Short exercise 1: Please present the entries as a Markdown table with columns named Row and Entry, covering everything from the entry containing "Spanish tutors near me in the United" down to the last entry and skipping any blank lines.

Given text:
--*--

Wednesday, April 14, 2010

One Day Some Parents will Employ a Pro to Teach Their Kids to Ride a Bike ...

I jokingly said the above two or three years ago in a meeting of a group of ISF parents.  Seems that it is happening.

My daughter's school is one of those schools in Hong Kong which sadly have become home to some of the more well-off who, feeling insecure 25 (twenty-five) hours a day, are very keen to make available what they think are "the best" to their children.  Here you can find parents who, believing that the sky will collapse if their 8-year-old son does not speak like Sir David Attenborough and their 6-year-old daughter does not sing in the most angelic voice, will pay over US$10,000 to enrol their kids in some "exclusive" Summer programme in the UK and get Teresa Carpio to teach their kids to sing, one-on-one.  This group of parents always tend to moan and complain a lot more than others.  Meeting them for more than a quarter of an hour you will wake up in a cold sweat at night with visions of a house full of the most desperate househusbands and housewives (sometimes, the former may look more desperate than the latter).  At ISF there exist another group of parents - they don't complain about this and that and are more ready to accept things as they are; they don't feed their kids with all the "required" private lessons and don't assess their kids on a daily basis.  And, you know what?  Their kids are happy and turn out just fine.  My daughter is one of the kids who do fairly well at school.  A few months ago I attended the PTA drink gathering at the Red Bar.  A lady parent approached me and asked, "Your girl does not have any extra private tuition and have only two outside school activities? How come she does so well at school?" "People get themselves mixed up with cause and effect," I said, "She does well because she is not burdened with private lessons or too many activities."  My honest answer wouldn't be well received, I knew...

--*--

Raw data:
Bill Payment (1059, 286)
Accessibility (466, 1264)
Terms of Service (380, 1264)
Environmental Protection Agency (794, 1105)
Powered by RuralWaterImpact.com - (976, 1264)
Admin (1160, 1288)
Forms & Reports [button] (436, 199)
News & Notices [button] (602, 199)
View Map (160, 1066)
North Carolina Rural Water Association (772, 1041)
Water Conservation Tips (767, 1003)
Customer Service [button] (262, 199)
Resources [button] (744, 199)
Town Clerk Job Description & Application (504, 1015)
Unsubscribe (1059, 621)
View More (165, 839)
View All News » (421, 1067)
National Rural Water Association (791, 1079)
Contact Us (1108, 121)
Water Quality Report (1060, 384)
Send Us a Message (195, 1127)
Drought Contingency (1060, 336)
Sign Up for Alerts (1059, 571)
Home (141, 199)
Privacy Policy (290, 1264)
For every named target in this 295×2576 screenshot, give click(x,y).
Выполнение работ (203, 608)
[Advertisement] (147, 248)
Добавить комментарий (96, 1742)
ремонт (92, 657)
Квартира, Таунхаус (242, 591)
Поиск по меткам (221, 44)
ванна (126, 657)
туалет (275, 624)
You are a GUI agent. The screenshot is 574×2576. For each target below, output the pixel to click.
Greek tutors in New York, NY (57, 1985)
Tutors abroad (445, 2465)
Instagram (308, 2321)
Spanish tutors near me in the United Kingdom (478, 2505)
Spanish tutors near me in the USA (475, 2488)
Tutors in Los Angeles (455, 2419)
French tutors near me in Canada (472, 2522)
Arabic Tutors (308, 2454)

--*--

Short exercise 2: Rewrite everything from "One Day Some" down to "it is happening." in the piece on parents and private tuition, changing "Bike" to "Bicycle".

Result 1:
| Row | Entry |
|---|---|
| 1 | Spanish tutors near me in the United Kingdom (478, 2505) |
| 2 | Spanish tutors near me in the USA (475, 2488) |
| 3 | Tutors in Los Angeles (455, 2419) |
| 4 | French tutors near me in Canada (472, 2522) |
| 5 | Arabic Tutors (308, 2454) |

Result 2:
One Day Some Parents will Employ a Pro to Teach Their Kids to Ride a Bicycle ...

I jokingly said the above two or three years ago in a meeting of a group of ISF parents.  Seems that it is happening.